Weit verbreitet ist dagegen eine lokale Reaktion auf Insulin, die durch Fehler beim Spritzen bzw. Legen des Infusionssets entsteht: Fettgewebswucherungen (Lipohypertrophien) unter der Haut. Sie bilden sich, wenn das Insulin immer wieder an „Lieblingsstellen“ injiziert wird und dort das Gewebe zum Wachsen anregt. Die „Knubbel“ sind meist gut von außen zu tasten. Solche Fettgewebswucherungen sind nicht nur unschön, hier kann auch das Insulin nicht wie vorgesehen wirken. Dagegen hilft nur, Spritzstellen und Pen-Nadeln regelmäßig zu wechseln. Beim Infusionsset für die Insulinpumpen-Therapie müssen die Einführungsstellen regelmäßig gewechselt werden.

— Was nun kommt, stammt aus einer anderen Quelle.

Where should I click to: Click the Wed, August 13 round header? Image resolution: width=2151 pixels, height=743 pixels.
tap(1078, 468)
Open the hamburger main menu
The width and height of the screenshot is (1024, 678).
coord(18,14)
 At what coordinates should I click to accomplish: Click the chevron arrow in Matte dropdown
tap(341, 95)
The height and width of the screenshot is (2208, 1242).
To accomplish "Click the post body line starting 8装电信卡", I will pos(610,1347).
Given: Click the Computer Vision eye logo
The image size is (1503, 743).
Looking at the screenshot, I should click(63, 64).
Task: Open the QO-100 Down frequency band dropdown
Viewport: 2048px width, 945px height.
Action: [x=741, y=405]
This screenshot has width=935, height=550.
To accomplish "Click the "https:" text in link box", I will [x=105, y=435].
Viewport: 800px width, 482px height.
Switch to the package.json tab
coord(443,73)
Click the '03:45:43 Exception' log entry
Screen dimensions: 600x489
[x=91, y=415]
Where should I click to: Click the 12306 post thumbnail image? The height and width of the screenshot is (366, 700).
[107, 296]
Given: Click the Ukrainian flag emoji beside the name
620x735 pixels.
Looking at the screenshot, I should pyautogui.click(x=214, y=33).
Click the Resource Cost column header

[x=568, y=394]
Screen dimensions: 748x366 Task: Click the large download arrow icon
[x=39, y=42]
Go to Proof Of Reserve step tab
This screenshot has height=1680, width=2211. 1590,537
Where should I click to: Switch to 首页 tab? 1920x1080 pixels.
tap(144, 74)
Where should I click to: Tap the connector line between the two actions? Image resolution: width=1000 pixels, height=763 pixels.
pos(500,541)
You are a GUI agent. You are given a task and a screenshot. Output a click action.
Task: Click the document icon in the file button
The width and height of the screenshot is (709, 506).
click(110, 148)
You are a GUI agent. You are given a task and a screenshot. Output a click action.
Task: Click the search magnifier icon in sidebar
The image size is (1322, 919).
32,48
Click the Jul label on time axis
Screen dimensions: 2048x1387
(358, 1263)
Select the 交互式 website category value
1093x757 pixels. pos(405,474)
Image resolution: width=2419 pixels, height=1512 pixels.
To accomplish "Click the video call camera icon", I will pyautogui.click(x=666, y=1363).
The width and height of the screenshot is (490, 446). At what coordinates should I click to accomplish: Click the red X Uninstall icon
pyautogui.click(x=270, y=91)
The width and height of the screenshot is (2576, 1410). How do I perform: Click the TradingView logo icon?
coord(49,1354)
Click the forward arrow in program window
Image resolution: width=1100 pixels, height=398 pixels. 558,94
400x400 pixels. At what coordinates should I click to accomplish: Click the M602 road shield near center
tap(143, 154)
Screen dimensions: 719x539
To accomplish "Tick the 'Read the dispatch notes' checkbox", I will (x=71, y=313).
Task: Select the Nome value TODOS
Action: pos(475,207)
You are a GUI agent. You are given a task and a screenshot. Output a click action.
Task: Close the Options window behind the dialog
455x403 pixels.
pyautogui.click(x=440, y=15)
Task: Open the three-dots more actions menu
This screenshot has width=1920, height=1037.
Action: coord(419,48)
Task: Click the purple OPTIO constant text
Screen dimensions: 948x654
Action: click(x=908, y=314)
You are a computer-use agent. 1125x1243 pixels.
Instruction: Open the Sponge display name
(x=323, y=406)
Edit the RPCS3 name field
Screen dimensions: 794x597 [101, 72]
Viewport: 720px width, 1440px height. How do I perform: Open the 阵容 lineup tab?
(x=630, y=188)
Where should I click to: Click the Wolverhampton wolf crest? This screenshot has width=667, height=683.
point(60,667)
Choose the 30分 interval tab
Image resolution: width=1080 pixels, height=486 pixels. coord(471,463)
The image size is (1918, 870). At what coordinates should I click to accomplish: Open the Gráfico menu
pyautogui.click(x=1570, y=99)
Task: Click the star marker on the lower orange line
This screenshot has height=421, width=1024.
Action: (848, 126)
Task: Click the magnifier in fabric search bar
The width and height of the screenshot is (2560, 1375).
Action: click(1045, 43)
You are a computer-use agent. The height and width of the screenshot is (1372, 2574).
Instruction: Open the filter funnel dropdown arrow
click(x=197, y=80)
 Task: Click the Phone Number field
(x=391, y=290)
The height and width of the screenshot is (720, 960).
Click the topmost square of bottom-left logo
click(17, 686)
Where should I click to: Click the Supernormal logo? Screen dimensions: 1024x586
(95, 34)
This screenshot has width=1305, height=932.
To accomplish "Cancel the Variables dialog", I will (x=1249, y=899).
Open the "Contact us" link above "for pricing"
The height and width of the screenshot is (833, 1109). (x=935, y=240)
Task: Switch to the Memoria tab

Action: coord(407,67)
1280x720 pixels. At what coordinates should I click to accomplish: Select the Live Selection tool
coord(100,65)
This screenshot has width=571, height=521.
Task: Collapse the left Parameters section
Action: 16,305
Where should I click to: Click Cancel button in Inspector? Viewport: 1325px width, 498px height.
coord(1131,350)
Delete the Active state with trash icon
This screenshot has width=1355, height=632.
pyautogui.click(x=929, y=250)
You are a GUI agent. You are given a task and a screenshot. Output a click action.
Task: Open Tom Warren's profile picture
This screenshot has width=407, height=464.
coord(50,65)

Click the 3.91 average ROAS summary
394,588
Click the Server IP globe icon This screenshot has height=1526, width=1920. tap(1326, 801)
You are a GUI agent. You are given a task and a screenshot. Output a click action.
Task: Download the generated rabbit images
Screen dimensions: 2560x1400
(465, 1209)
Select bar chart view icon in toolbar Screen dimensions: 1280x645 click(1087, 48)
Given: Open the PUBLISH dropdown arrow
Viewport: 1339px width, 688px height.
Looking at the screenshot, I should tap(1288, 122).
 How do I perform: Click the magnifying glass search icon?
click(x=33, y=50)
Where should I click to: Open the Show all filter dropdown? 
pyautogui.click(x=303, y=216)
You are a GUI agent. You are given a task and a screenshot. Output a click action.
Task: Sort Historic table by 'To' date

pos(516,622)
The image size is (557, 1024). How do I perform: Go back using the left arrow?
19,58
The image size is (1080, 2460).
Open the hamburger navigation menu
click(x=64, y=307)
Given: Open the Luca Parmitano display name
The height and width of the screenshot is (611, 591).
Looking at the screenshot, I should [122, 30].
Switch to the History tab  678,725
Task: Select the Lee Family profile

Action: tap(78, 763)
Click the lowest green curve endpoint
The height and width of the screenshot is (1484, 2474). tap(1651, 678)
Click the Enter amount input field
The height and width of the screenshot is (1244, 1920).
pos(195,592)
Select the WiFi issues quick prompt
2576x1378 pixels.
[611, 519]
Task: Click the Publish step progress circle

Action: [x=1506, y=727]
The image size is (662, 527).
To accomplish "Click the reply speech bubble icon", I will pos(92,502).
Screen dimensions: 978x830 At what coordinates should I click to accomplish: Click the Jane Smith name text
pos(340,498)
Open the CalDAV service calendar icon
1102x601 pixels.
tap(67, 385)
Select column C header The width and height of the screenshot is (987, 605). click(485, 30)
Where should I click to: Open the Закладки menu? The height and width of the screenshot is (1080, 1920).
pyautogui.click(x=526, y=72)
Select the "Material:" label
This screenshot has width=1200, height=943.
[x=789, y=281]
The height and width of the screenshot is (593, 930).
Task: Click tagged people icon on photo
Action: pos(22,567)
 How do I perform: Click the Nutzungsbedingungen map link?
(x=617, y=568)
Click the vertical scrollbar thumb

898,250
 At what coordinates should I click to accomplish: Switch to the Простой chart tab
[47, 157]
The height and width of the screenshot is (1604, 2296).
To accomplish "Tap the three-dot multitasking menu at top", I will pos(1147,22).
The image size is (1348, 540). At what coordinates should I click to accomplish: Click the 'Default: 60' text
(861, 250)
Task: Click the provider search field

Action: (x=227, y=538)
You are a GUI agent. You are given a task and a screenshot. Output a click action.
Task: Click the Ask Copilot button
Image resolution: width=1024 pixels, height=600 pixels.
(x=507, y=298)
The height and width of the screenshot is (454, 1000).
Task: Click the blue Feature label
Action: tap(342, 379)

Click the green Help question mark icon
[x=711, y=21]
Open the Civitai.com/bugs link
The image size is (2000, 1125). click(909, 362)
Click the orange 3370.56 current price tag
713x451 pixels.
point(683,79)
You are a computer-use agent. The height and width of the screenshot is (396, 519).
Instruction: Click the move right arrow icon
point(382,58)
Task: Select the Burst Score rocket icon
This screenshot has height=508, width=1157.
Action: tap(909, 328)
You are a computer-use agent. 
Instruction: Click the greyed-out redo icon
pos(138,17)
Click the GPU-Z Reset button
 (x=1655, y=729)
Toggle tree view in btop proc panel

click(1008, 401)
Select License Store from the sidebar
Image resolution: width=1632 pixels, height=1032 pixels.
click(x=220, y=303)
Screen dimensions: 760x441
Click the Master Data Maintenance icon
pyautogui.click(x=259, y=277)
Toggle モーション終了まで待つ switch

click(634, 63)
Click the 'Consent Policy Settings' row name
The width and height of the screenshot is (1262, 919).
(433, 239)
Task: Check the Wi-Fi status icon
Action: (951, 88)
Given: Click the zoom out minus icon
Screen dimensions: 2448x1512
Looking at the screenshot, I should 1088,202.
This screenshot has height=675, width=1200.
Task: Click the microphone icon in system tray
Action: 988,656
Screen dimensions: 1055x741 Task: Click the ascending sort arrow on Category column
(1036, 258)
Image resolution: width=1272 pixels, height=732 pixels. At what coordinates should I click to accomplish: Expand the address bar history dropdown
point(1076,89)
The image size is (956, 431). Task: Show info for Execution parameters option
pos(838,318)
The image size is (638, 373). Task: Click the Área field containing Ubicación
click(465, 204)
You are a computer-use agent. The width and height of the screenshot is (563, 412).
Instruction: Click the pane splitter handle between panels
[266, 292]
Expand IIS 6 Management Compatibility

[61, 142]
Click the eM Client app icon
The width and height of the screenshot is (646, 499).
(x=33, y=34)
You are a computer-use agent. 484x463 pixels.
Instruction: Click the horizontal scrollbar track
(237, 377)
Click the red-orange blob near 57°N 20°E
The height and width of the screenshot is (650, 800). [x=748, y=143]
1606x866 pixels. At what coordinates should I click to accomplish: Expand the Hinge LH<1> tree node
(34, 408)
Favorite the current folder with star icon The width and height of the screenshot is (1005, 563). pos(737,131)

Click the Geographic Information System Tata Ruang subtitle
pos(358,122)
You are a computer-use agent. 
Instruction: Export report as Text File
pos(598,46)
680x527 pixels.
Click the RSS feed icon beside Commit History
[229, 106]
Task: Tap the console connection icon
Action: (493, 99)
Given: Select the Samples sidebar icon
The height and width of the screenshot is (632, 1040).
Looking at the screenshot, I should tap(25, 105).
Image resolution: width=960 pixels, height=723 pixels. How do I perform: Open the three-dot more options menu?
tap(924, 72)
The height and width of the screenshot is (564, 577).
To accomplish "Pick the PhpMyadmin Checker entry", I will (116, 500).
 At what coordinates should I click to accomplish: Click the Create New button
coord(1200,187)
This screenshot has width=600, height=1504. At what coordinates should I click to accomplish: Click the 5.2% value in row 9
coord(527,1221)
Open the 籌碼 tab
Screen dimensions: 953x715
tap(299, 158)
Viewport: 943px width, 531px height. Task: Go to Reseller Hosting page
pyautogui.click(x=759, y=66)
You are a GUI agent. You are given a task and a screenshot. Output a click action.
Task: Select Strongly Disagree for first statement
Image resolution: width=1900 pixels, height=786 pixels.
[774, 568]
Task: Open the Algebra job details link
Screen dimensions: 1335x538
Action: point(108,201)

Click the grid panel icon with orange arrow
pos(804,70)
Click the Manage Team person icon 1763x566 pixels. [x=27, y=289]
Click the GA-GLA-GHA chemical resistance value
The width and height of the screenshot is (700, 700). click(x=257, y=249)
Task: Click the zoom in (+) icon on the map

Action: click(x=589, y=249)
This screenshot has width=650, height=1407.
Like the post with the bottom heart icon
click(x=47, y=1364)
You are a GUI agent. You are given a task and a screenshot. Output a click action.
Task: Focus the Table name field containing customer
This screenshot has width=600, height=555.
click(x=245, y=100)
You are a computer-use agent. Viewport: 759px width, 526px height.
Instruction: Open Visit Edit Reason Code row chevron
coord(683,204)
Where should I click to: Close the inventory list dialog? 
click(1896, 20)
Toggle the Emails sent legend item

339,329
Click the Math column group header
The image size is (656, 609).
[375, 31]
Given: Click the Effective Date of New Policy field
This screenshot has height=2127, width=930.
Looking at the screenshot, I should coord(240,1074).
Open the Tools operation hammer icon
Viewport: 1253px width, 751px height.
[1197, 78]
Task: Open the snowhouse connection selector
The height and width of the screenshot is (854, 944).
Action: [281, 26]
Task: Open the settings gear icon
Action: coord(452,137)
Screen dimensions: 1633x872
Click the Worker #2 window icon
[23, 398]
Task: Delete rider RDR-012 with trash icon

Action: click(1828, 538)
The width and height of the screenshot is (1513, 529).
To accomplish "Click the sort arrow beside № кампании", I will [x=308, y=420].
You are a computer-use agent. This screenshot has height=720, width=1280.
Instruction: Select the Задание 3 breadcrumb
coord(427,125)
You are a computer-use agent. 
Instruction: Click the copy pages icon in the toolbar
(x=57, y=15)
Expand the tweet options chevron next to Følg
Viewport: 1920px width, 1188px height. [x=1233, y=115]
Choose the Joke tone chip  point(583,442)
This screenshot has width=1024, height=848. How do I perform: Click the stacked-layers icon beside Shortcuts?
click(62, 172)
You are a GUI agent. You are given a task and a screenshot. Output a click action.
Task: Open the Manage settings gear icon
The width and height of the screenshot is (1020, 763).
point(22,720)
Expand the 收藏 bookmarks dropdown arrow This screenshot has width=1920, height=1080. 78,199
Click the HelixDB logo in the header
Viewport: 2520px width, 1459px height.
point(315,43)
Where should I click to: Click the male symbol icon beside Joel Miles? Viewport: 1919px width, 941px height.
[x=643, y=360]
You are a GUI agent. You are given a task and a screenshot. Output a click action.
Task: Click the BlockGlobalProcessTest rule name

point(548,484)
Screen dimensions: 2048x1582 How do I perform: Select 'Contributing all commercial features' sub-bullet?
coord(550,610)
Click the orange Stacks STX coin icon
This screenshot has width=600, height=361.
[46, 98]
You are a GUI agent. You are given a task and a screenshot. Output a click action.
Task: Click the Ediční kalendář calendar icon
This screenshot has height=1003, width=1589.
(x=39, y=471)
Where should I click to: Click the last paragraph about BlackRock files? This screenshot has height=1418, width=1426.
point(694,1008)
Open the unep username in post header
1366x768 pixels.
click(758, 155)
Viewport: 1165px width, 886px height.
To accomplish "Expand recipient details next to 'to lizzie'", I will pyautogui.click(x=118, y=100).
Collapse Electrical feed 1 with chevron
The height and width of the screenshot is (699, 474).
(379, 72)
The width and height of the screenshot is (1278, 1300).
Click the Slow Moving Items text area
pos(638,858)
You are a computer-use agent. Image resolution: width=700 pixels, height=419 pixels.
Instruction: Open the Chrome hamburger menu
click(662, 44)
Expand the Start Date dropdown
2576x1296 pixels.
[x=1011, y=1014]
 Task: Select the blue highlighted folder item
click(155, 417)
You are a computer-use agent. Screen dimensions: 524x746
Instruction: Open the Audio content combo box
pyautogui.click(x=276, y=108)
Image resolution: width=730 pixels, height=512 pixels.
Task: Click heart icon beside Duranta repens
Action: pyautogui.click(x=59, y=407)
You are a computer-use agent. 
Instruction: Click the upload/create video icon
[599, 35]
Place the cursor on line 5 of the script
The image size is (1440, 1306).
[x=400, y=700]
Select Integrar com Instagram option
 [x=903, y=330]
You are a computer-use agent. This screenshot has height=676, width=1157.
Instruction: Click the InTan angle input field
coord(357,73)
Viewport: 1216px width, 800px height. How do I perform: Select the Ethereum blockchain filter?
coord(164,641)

Analoginsuline standen eine Zeit lang im Verdacht, die Entstehung von Krebs zu fördern. Dieser Verdacht hat sich in einer groß angelegten Studie mit Typ-2-Diabetikern (ORIGIN – Outcome Reduction with Initial Glargine Intervention) über mehr als sechs Jahre nicht bestätigt.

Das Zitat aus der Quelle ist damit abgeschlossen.